The Long Lost Myth of Capital Efficiency

I miss capital efficiency. It seems like you were our best friend just yesterday.

Were you a myth? A lie? A justification by VCs to explain away their lack of capital to invest? A rationalization by entrepreneurs to explain away their inability to raise capital?

Do you remember all the blog posts about how companies needed so much less money? All the articles about how capital efficient businesses were a result of AWS, better software development tools, easier starting points, better scaling technologies, and lots of other things.

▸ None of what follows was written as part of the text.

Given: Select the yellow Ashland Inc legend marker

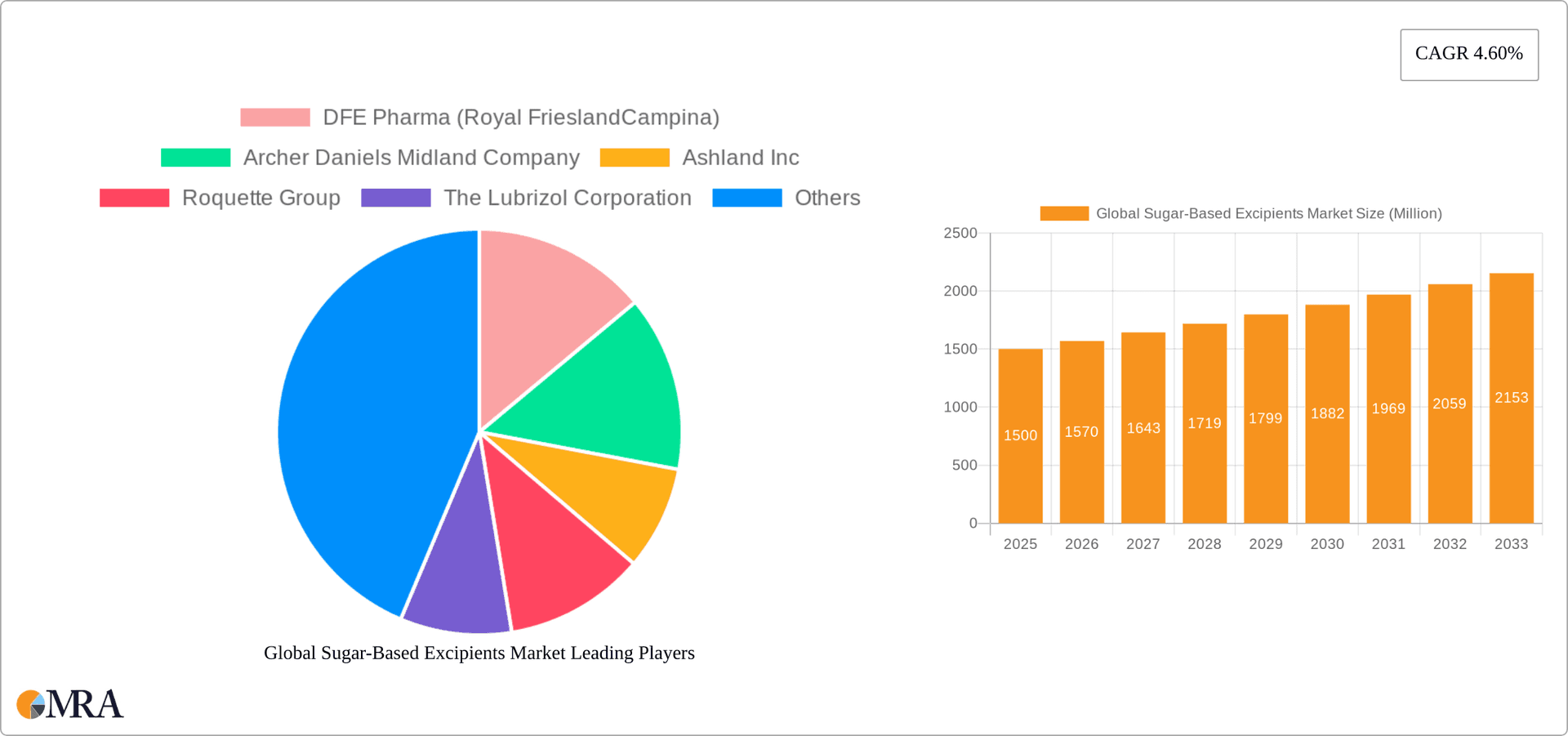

Do you remember when it was “all software, all the time?” There was no discussion of hardware, or any need to build hardware companies. Internet of Things wasn’t yet a buzzword. If you had any notion of manufacturing in your business VCs would immediately say “you can’t build scale and value like a software-only company.”

This was all just five years ago. Oh how things change.

Was it just bullshit? Or is it actually a parallel universe of happiness?

I’m going to assert it’s a parallel universe of happiness based on the successful companies in our portfolio that I would categories as capital efficient. We have a bunch of them. And we’ve learned that it is a lot easier to make a 10x return on capital on a company that has only raised $10m then it is to make a 10x return on capital when a company has raised $100m.

And we like that. We aren’t afraid of going for a 10x (or more) return of capital on companies that have raised a lot more money, but when a company can become cash flow positive on a small amount of capital (say $5m – $10m) and grow over 100% year-over-year without raising another nickel of equity, well that’s a silent killer.

If you want a few more discussions about this, I did a quick search on “venture capital capital efficiency” and came up with:

Seems like our little corner of the universe might need an episode of Mythbusters.